- Education: Illinois Wesleyan University (BA) Westminster Theological Seminary (MA) Southern Illinois University School of Medicine (MD)
- Occupations: Physician, vaccinologist
- Medical career
- Institutions: Mayo Clinic
- Awards: Secretary of Defense Medal for Outstanding Public Service (2004); Master of the American College of Physicians (2008);

= Gregory Poland =

American physician and vaccinologist

Gregory A. Poland is an American physician and vaccinologist. He is a professor of medicine at the Mayo Clinic in Rochester, Minnesota, as well as the director of the Mayo Clinic's Vaccine Research Group. He is also the editor-in-chief of the medical journal Vaccine.

==Education==
Poland received his BA in biology from Illinois Wesleyan University in 1977 where he was a member of Sigma Pi fraternity. He received his MD from the Southern Illinois University School of Medicine in 1980. Poland also received an MA in theology from Westminster Theological Seminary.

==Research and activism==
Poland is known for researching the immunogenetics of responses to certain vaccines, including smallpox vaccines.
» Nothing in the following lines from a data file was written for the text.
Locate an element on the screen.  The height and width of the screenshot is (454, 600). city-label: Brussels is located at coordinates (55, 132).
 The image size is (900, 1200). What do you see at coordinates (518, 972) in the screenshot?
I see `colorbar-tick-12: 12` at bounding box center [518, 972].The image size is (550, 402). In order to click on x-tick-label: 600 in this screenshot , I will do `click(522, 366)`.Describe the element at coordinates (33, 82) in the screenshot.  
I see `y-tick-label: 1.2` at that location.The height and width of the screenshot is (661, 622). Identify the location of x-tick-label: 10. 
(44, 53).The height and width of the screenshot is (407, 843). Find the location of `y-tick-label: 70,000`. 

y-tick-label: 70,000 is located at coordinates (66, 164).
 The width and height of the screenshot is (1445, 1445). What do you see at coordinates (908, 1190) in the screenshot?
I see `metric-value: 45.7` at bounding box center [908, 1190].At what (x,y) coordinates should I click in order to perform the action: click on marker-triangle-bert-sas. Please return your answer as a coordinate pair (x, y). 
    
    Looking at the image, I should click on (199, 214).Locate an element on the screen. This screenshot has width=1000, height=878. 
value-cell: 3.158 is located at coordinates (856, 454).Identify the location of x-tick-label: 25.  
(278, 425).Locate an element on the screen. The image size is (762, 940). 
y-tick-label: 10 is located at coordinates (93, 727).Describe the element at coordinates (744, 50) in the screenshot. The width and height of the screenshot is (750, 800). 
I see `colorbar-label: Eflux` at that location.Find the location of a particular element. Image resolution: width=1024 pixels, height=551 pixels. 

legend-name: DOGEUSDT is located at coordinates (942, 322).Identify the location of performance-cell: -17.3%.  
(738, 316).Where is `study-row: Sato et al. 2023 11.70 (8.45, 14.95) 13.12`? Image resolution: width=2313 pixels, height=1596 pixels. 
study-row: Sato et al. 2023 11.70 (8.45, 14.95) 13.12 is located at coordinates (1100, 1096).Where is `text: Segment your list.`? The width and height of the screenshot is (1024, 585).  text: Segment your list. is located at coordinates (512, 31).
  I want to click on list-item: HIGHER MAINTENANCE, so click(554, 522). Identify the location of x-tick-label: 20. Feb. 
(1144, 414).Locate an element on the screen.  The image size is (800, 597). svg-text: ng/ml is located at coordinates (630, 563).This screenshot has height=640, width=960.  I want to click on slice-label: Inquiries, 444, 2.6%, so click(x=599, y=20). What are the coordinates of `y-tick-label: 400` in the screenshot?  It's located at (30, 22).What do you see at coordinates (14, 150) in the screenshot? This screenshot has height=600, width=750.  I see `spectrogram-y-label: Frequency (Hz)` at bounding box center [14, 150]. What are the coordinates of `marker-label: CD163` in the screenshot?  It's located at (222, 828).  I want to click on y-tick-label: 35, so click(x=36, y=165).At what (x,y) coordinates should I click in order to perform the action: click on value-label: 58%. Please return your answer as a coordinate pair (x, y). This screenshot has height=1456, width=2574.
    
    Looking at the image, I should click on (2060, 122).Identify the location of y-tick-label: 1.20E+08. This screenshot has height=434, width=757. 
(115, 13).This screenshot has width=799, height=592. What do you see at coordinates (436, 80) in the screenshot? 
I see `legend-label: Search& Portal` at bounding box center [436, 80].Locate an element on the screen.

He has also written about the negative impacts of the false claim that the MMR vaccine might cause autism, and is an outspoken advocate of mandatory influenza vaccination. After developing tinnitus after his COVID vaccination he has called for better safety studies.

==Department of Defense==
In 2007, Poland was named by President George W. Bush to be president of the Health Defense Board. This board answers to the Assistant Secretary of Defense for Health Affairs. Dr. Poland has also been president of the Armed Forces Epidemiological Board and worked for over ten years as a consultant to the department.